Die meisten Gerichte habe ich mehr schlecht als recht fotografiert. Geht mit der Maus einfach über das Foto, dann wird der Titel angezeigt. Los geht es mit “Nei Dosai” (oberstes Foto; ich schreibe die Speisen so, wie sie auf der Karte standen). Das ist ein mit Frischkäse gefüllter, relativ knusprig-weicher Teigfladen. Dazu gibt es vier Thalis, also verschiedene, pikant gewürzte Beilagen. Fast gleichzeitig kommt das “Oeuf Parotha” auf den Tisch. Es handelt sich dabei um einen mit Ei gefüllten, viereckigen Teigfladen, der eine etwas festere Konsistenz besitzt als das Gericht davor. Als noch die “Malayan Nouilles Agneau” an den Tisch kommen, wird mir endgültig klar, dass ich übertrieben habe. Auch wenn sich die Beschreibung “kurze Spaghetti mit Lammstücken” ein wenig gewöhnlich anhört; die Sauce ist gut würzig, die Lammstückchen schön gegrillt. Auf dem Foto sieht es übrigens so aus, als hätte es zwei verschieden farbige Nudelportionen gegeben. Nun, das grüne Neonlicht stand direkt über einer Tellerseite…

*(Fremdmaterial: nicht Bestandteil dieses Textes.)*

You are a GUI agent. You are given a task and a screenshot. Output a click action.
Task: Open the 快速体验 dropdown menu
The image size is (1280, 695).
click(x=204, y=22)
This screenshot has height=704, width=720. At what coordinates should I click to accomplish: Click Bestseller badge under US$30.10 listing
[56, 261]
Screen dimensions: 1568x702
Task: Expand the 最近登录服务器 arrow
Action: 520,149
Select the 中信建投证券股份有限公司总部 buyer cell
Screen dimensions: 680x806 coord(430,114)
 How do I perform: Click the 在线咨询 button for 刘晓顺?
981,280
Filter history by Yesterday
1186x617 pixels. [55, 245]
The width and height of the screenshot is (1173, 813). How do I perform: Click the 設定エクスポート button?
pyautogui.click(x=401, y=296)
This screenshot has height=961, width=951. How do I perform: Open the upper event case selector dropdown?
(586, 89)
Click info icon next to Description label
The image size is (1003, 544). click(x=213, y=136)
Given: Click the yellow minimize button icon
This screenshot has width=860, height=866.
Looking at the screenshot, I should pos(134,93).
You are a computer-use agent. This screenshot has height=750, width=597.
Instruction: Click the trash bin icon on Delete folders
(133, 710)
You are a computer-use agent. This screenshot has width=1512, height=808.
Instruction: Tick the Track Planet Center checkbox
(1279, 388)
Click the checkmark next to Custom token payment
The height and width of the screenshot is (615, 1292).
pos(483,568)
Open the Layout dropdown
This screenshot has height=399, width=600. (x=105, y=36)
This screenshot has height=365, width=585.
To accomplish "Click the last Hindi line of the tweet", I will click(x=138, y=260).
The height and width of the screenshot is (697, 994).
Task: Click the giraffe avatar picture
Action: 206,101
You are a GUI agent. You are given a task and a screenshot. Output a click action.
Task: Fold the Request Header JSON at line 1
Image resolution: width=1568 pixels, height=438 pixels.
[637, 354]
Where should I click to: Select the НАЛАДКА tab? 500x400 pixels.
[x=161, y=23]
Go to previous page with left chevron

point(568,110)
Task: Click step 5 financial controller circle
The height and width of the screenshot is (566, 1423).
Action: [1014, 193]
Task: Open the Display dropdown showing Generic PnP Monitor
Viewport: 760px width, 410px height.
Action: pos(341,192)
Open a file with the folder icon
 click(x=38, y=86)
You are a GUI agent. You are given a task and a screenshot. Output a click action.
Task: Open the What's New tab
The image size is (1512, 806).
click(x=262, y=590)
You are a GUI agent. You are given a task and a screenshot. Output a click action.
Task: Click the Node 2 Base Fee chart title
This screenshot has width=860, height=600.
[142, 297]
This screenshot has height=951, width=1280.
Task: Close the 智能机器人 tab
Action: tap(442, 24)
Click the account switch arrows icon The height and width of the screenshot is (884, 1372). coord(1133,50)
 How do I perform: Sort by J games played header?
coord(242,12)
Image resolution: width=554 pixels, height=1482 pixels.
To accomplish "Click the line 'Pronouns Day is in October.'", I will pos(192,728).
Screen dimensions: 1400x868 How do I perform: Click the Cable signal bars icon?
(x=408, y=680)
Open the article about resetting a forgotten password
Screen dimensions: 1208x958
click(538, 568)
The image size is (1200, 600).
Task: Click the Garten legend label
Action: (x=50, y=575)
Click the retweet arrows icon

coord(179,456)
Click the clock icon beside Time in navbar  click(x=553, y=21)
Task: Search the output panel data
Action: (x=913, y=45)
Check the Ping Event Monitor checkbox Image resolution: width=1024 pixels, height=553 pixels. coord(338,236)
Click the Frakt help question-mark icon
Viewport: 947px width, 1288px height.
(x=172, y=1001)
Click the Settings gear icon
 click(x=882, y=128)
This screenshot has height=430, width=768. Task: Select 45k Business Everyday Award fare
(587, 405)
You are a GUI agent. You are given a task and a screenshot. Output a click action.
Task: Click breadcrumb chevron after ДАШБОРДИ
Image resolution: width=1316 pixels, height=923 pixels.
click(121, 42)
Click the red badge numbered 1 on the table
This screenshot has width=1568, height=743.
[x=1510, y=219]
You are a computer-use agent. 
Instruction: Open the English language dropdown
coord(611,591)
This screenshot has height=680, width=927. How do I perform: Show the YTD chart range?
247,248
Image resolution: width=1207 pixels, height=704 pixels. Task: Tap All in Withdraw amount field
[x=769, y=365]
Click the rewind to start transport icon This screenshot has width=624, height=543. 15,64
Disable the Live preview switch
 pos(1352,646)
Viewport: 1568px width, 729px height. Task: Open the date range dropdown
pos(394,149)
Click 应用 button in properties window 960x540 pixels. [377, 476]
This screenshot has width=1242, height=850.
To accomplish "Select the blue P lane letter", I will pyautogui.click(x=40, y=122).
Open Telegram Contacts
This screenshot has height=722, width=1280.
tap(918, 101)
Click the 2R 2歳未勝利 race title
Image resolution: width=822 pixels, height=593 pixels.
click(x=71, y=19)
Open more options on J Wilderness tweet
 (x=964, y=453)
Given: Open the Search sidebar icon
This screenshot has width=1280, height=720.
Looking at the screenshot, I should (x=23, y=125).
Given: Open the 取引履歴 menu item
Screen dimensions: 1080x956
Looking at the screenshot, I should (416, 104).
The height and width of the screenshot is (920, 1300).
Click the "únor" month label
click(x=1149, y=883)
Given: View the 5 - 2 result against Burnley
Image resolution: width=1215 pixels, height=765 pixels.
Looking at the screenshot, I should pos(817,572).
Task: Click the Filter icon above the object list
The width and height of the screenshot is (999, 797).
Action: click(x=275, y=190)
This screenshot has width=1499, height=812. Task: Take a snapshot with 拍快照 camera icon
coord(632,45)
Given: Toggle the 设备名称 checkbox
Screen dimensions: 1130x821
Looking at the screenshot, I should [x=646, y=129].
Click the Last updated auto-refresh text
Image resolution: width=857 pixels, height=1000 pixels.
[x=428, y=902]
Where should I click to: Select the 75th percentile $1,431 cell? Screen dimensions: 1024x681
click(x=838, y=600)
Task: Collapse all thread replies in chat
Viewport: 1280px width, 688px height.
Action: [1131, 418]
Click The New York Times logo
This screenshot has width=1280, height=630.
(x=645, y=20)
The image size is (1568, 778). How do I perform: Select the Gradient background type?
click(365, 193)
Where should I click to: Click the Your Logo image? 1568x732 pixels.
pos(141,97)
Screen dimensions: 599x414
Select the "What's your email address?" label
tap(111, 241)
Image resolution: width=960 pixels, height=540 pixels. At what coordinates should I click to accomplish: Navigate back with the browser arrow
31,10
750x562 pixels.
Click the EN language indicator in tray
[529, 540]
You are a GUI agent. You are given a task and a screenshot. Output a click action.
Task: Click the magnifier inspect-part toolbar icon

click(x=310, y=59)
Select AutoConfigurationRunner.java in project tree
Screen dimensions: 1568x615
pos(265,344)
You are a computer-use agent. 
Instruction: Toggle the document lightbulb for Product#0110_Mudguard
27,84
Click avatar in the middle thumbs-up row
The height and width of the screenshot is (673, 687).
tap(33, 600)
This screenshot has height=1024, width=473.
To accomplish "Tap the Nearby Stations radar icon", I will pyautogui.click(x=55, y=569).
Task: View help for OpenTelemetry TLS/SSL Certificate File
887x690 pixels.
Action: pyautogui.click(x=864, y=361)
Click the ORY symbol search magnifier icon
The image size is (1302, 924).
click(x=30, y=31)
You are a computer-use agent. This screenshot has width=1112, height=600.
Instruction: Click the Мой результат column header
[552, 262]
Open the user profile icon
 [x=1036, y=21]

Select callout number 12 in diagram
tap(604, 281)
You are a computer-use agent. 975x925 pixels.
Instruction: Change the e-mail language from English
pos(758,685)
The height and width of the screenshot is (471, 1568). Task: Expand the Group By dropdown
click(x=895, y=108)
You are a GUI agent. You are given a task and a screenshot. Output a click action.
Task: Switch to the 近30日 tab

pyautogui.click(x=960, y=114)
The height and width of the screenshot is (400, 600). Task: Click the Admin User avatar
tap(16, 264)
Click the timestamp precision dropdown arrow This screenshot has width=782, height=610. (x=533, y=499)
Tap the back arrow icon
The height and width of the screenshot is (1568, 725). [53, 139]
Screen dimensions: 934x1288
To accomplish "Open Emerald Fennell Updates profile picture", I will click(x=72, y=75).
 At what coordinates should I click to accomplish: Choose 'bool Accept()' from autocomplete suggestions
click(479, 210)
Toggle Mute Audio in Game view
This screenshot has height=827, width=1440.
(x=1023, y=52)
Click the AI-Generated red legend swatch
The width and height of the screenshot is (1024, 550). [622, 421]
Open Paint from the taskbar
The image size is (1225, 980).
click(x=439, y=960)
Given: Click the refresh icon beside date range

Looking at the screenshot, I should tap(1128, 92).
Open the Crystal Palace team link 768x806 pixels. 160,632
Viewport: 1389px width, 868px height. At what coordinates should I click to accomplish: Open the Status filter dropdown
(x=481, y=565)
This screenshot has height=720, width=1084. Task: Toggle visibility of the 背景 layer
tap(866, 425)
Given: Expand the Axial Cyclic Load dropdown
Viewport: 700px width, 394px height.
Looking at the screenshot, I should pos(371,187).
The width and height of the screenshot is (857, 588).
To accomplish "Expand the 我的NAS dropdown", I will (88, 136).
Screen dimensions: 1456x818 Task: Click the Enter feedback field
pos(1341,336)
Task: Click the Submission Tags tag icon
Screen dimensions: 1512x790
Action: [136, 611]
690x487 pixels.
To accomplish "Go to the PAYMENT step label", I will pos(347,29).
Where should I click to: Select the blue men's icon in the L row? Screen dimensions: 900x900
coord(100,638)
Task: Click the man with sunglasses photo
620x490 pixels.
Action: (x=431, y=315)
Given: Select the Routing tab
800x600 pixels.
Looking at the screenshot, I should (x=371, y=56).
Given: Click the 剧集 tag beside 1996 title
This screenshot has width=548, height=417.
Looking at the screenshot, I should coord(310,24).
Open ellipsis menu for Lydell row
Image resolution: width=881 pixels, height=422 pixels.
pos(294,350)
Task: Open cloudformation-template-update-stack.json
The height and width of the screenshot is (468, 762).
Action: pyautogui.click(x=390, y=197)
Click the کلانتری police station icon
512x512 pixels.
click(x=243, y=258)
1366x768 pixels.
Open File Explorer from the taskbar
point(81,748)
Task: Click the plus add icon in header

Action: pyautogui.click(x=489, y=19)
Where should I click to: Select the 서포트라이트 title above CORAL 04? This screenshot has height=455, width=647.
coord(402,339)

Als Beilage hatte ich noch “Naan nature” geordert, also das “Pizzabrot” aus mit Joghurt gesäuertem Teig, das diesmal kleiner und fester als gewohnt ausfiel. Eigentlich hatte ich ja auch bei dem Gericht “Kothu Légumes” an eine schlichte Beilage gedacht. In Wirklichkeit handelte es sich aber um einen ungemein interessanten Berg von würzigem Gemüse mit vielen Zwiebeln und Pfannkuchenstückchen. Vielleicht war das sogar das Highlight des gesamten Essens. Statt eines Zuckerrohrschnapses, der auch nicht schlecht gepasst hätte, nahm ich zum Schluss noch einen Chai, also einen Tee. Ein indischer Tee ist aber natürlich kein ostfriesischer, denn ich bestellte einen “Chai Masala“, der mit Kardamom gewürzt und viel süßer Kondensmilch verlängert wird. So muss es tatsächlich in Indien schmecken, auch wenn ich in diesen zwei Stunden vermutlich die Hauptmahlzeit für eine ganze Woche verputzt habe.
Mein Fazit: Spart Euch in Paris das zehnte Bistrot und geht einfach mal in ein Restaurant in diesem ganz frischen Einwandererviertel. Die Atmosphäre ist zurückhaltend und herzlich, das Essen günstig und sehr authentisch. Was will man mehr? Übrigens deuten einige Etablissements schon an, dass es hier in nicht allzu langer Zeit auch ein südindisches Spitzenrestaurant geben dürfte. Haltet also die Augen offen.
Malayane Café, Rue Perdonnet, 75010 Paris; geöffnet, wann immer notwendig. Ihr könnt Euch bei Streetview auch die Rue Perdonnet, die Rue Louis Blanc oder die Rue Cail anschauen. Leider scheint ein großer Teil der Aufnahmen an einem Sonntag gemacht worden zu sein, als etliche Geschäfte geschlossen hatten. Es vermittelt trotzdem einen guten Eindruck, aus welcher Vielfalt Ihr hier mittlerweile wählen könnt.